* DIRECTION:
Give the lines of the material from the line with "Clone the Pywr" through the line with "coord(459,284)" as a Markdown table, leaving out blank lines. Use the column headers Row and Entry.

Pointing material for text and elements
◆ ◆ ◆ ◆
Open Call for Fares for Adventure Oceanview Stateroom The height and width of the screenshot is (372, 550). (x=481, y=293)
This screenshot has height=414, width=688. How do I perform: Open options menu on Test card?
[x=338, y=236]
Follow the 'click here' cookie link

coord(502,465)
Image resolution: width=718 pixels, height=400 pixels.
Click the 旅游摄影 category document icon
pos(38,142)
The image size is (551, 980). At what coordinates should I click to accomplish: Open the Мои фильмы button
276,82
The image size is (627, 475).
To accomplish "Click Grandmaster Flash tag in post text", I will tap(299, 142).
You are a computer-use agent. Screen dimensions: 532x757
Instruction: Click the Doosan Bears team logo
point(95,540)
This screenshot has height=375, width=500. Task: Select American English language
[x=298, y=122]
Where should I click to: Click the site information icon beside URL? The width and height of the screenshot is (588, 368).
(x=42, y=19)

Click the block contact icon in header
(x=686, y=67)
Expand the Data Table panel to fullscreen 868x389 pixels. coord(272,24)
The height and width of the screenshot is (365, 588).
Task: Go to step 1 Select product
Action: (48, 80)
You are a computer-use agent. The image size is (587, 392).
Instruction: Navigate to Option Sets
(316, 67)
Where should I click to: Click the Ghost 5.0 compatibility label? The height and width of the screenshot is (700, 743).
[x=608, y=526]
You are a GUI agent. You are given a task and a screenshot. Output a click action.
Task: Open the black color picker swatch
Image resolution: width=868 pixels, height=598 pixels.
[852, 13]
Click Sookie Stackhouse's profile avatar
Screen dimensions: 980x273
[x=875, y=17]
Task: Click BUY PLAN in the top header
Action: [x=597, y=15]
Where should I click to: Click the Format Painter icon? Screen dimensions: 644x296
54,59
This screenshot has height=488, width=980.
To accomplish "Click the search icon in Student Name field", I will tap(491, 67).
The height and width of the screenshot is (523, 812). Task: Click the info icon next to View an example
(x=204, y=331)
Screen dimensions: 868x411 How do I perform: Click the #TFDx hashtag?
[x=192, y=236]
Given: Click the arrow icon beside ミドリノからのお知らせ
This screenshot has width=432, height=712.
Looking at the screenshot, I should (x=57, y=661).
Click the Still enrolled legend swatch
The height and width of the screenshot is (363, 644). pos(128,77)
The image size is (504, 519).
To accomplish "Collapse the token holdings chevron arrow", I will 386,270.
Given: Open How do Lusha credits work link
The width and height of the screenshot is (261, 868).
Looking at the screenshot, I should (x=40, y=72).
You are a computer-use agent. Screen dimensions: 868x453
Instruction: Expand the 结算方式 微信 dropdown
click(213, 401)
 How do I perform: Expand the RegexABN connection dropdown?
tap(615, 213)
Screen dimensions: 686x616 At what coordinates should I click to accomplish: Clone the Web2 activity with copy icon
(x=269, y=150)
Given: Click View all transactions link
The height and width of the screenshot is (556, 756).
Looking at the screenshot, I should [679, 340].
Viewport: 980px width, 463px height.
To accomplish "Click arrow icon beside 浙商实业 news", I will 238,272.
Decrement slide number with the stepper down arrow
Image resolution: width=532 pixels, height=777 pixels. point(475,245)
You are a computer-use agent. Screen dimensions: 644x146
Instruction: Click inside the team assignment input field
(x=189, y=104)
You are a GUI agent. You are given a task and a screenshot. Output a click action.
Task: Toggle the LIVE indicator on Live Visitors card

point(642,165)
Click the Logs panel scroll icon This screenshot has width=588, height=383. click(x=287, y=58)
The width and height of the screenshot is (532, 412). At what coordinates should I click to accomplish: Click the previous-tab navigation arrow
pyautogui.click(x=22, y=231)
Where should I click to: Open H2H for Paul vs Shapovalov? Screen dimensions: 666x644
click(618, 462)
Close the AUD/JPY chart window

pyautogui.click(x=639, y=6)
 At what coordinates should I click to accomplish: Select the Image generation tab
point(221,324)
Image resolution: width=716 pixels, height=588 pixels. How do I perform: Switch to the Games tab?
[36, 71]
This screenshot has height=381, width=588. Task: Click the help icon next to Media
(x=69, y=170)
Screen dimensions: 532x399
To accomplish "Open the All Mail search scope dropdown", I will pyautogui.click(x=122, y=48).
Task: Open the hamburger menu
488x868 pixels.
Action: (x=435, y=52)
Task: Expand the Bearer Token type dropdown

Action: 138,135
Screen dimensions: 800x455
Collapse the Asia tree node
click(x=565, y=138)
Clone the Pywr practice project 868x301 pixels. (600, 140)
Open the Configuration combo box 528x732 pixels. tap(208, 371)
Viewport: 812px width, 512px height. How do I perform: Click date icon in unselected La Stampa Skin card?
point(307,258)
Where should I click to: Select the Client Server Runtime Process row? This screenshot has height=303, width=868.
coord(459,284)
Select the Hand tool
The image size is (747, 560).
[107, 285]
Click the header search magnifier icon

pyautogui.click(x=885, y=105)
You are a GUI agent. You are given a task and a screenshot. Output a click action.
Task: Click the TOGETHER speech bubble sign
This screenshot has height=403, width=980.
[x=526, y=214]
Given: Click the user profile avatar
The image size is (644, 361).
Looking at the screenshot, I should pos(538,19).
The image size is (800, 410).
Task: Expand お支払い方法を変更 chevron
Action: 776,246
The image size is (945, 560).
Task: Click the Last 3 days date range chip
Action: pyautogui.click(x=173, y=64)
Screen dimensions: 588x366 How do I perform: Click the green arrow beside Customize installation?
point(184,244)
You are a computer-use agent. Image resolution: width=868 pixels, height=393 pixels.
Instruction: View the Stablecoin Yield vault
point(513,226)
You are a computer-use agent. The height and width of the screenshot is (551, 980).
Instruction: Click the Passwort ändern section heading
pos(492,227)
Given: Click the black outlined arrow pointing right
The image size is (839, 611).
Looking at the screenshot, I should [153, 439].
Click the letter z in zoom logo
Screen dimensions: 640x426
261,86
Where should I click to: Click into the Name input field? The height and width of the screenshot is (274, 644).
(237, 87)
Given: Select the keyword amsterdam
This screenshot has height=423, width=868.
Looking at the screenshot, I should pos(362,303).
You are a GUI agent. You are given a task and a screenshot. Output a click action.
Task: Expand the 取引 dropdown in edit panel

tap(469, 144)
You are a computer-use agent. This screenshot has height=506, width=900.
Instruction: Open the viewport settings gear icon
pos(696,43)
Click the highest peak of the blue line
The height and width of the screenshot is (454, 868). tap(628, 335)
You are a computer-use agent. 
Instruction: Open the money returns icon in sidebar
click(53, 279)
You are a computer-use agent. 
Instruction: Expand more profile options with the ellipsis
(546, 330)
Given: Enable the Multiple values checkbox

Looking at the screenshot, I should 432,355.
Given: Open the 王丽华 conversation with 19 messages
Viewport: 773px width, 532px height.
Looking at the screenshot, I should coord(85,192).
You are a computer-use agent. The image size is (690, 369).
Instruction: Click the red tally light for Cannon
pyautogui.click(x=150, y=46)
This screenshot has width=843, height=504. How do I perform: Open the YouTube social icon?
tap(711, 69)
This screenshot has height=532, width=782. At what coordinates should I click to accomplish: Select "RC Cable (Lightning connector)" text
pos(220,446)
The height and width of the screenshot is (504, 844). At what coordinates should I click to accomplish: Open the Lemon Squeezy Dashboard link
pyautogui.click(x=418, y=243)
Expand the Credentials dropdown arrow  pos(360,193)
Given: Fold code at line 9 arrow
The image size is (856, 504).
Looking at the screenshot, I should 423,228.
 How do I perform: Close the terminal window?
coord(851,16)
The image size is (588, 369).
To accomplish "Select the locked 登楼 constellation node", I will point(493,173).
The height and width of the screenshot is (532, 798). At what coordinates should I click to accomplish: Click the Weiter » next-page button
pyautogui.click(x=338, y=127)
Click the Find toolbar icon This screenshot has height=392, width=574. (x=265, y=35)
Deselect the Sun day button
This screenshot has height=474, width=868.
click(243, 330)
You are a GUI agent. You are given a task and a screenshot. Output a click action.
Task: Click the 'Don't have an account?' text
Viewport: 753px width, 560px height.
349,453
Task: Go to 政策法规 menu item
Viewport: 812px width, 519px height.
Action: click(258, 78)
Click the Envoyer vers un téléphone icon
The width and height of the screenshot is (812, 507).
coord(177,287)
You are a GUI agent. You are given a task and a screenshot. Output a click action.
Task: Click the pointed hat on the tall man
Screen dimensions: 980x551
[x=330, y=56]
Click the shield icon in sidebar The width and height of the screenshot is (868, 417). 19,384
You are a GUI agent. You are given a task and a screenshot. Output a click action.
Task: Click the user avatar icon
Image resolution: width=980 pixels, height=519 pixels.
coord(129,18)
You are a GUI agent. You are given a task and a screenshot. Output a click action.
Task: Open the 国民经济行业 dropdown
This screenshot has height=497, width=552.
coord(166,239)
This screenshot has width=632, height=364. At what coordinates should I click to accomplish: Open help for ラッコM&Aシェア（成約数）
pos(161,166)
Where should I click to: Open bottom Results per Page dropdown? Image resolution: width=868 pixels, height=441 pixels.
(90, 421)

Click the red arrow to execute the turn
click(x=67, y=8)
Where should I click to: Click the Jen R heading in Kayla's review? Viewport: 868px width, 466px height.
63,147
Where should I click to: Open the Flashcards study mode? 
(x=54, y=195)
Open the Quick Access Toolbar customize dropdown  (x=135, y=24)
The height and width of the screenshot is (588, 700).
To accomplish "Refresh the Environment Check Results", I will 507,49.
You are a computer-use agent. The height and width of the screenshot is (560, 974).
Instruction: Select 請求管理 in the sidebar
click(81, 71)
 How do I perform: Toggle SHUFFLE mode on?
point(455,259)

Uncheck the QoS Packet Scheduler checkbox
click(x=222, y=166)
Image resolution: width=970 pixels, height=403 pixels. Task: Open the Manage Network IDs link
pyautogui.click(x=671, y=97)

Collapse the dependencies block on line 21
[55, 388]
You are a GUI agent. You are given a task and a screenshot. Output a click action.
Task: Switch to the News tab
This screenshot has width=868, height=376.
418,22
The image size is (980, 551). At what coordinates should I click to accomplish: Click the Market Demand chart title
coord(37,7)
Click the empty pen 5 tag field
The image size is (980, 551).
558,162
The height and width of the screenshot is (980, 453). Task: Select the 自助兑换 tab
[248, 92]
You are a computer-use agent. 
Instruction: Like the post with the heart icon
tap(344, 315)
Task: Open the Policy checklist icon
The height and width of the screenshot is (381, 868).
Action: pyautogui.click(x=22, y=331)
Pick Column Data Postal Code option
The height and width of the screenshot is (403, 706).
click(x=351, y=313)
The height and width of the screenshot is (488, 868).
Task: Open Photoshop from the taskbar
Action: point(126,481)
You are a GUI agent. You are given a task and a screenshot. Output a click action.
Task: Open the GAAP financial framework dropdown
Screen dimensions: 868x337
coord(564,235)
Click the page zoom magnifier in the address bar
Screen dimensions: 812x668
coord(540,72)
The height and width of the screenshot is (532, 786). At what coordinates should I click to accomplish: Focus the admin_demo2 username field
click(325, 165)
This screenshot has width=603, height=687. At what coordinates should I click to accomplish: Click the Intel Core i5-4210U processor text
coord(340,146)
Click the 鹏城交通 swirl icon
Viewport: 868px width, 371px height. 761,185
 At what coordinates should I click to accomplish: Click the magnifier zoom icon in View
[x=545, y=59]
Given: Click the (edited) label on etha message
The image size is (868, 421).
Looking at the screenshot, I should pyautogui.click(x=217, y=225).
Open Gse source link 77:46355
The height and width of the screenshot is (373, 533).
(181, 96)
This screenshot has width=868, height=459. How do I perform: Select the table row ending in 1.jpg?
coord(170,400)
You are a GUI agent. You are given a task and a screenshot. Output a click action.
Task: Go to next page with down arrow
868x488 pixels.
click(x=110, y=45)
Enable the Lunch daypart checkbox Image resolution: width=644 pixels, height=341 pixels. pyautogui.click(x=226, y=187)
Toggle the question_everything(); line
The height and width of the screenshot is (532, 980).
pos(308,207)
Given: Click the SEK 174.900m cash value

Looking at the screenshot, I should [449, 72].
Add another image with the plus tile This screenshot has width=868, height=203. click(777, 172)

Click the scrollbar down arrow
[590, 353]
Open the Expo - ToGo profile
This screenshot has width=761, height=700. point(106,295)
◆ ◆ ◆ ◆
* FINAL RESULT:
| Row | Entry |
|---|---|
| 1 | Clone the Pywr practice project 868x301 pixels. (600, 140) |
| 2 | Open the Configuration combo box 528x732 pixels. tap(208, 371) |
| 3 | Viewport: 812px width, 512px height. How do I perform: Click date icon in unselected La Stampa Skin card? |
| 4 | point(307,258) |
| 5 | Where should I click to: Select the Client Server Runtime Process row? This screenshot has height=303, width=868. |
| 6 | coord(459,284) |